Extracted information
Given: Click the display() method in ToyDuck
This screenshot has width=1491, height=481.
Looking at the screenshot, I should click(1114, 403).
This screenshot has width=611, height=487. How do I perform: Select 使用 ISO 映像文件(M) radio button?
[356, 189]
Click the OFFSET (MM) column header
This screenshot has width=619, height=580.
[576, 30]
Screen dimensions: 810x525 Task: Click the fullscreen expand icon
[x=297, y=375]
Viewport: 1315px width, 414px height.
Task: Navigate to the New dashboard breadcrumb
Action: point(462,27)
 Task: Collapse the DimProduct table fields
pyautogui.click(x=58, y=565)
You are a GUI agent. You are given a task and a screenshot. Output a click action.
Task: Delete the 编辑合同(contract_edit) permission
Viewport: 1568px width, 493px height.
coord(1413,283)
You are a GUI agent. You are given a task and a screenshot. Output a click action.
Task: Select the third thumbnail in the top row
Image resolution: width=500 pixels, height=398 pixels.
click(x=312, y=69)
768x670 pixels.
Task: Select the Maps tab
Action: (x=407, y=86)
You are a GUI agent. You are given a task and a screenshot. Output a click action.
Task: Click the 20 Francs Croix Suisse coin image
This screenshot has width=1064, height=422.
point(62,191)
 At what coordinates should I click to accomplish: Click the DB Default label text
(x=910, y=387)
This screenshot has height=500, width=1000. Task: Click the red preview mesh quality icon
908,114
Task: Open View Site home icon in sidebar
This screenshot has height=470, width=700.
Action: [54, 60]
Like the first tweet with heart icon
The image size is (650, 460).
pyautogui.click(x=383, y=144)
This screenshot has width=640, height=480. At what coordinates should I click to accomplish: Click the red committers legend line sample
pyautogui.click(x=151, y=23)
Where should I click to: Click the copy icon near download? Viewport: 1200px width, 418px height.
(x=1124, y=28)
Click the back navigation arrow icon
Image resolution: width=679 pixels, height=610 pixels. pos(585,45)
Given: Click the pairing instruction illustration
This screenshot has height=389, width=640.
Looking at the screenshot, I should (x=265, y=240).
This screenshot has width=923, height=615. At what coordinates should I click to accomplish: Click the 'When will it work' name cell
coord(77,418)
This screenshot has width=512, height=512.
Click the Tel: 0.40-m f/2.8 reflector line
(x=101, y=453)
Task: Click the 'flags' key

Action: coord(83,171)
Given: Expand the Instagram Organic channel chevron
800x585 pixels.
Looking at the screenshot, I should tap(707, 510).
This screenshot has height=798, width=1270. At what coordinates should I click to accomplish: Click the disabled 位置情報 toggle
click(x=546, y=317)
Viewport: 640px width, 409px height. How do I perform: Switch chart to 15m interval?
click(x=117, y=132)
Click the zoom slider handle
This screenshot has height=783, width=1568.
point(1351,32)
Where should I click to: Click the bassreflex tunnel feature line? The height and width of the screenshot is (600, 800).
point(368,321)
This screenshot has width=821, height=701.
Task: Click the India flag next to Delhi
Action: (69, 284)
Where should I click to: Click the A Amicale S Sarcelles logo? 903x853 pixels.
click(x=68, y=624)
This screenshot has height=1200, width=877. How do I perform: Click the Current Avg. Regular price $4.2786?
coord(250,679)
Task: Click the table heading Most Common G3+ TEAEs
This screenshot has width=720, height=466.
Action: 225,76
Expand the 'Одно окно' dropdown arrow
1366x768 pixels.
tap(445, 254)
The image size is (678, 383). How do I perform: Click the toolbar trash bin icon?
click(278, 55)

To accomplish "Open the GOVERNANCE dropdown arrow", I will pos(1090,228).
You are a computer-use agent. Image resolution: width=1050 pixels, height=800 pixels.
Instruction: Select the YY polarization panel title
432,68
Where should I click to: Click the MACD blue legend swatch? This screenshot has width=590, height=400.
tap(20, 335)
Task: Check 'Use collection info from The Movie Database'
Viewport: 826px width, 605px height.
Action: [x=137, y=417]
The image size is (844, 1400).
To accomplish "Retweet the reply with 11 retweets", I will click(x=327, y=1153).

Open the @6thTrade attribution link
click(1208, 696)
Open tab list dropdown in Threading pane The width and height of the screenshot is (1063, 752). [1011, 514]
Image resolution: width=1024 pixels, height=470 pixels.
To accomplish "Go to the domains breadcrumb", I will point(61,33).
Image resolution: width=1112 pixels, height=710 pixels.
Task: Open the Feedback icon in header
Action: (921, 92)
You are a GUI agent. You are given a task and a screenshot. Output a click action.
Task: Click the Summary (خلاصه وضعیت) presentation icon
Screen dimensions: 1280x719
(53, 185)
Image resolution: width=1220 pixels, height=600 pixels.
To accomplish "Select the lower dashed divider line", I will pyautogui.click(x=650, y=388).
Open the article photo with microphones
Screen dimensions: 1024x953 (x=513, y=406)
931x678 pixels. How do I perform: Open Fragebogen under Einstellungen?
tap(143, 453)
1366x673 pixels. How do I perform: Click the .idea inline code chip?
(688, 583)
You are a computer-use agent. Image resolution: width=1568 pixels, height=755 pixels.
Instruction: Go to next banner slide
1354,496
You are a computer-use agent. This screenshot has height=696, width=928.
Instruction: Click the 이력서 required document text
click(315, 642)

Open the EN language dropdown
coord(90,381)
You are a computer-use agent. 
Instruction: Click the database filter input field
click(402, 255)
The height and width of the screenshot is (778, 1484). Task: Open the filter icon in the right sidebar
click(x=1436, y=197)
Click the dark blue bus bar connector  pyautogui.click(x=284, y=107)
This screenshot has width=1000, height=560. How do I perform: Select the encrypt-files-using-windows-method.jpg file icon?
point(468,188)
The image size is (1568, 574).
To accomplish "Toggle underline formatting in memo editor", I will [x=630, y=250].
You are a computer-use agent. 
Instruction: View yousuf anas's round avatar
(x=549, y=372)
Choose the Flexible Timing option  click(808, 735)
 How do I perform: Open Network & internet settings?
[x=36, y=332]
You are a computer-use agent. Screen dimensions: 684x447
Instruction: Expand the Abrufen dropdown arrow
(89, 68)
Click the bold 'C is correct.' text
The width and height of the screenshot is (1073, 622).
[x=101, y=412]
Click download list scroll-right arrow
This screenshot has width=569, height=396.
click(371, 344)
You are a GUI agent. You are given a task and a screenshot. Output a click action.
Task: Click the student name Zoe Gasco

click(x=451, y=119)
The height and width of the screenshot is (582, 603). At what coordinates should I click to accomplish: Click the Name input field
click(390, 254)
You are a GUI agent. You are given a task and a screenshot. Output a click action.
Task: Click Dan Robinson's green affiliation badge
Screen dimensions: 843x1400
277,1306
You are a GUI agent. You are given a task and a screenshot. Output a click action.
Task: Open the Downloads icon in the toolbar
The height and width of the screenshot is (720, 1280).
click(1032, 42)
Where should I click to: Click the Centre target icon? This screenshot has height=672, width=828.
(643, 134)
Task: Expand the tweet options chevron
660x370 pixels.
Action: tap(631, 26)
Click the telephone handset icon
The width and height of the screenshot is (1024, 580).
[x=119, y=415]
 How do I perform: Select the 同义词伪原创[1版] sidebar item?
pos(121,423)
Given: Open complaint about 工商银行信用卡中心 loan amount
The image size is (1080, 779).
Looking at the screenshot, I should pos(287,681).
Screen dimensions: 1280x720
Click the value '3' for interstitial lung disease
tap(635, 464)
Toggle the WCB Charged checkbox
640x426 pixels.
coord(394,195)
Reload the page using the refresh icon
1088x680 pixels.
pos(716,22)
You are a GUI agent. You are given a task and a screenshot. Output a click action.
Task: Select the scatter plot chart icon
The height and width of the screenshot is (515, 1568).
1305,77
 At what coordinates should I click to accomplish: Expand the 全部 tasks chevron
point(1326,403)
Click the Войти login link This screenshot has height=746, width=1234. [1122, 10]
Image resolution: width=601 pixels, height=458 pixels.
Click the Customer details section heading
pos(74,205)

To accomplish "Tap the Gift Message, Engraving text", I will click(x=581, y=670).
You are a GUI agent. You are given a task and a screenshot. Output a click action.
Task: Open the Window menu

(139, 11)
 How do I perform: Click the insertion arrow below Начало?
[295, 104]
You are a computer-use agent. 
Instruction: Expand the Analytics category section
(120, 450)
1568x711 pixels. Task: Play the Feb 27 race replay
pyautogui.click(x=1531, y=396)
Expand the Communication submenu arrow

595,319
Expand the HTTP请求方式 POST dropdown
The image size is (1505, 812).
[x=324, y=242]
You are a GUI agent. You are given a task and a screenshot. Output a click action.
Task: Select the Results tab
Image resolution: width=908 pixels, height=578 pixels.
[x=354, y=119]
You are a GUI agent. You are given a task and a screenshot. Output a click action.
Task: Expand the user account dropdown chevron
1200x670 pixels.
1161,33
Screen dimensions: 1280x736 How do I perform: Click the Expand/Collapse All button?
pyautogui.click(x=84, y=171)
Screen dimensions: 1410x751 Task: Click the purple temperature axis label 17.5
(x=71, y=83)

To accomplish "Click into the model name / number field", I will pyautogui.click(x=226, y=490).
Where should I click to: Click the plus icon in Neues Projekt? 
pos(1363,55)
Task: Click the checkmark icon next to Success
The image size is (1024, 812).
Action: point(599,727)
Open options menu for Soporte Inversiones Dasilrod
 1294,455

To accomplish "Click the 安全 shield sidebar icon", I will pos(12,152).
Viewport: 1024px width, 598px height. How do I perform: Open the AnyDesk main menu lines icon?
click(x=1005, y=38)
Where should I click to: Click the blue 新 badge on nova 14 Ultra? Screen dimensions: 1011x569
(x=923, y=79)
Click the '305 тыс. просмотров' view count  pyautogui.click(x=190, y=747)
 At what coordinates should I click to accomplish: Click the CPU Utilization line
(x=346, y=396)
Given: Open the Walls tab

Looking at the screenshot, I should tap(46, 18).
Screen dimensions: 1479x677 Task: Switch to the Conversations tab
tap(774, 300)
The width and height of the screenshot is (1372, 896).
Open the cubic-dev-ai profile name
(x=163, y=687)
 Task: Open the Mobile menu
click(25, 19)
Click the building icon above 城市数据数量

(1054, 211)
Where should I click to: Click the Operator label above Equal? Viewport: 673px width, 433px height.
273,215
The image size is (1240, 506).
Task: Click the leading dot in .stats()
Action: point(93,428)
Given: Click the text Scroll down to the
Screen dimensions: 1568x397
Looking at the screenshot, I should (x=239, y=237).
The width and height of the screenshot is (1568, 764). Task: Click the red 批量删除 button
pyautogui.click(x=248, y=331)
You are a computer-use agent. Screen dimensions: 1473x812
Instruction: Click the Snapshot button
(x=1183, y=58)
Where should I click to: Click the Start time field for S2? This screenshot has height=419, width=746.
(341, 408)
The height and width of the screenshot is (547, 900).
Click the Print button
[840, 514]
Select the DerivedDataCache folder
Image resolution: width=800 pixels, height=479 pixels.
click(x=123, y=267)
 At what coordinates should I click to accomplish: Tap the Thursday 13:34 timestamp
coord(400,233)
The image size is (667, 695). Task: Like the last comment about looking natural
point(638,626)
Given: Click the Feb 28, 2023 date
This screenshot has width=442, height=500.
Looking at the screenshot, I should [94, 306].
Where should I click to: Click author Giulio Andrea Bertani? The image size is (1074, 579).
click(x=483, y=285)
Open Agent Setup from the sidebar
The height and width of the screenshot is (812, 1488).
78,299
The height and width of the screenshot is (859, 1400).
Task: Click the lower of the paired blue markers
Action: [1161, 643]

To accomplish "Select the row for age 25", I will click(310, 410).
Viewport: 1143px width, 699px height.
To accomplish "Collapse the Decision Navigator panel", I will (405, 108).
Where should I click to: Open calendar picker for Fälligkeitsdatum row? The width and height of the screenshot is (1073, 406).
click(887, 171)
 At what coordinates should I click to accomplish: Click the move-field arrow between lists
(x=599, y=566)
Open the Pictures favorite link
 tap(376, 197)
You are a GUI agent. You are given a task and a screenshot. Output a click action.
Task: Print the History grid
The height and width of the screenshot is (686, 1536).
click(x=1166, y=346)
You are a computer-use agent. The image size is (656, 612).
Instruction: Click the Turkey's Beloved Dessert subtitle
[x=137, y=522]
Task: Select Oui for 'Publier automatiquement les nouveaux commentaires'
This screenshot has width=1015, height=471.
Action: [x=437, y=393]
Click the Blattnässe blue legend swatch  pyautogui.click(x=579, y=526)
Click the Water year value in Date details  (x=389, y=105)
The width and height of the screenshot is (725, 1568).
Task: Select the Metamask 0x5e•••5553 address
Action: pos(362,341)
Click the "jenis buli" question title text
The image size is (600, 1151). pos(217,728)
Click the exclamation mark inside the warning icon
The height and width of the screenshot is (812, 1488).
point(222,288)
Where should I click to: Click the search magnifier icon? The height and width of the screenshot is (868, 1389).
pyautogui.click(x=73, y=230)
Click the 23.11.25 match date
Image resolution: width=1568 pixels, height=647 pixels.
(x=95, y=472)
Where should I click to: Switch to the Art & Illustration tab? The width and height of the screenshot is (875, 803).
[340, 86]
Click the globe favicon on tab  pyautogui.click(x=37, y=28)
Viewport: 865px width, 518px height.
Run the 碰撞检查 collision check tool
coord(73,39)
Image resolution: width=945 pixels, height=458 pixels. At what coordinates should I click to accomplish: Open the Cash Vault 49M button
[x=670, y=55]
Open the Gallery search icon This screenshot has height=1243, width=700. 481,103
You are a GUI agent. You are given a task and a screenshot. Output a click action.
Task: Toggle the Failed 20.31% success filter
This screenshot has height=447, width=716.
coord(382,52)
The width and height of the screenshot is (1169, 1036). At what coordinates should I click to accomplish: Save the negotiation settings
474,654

What the task asks
Throughout the data above, report every line that contains the string "from".

Written answer
Task: Check 'Use collection info from The Movie Database'
Open Agent Setup from the sidebar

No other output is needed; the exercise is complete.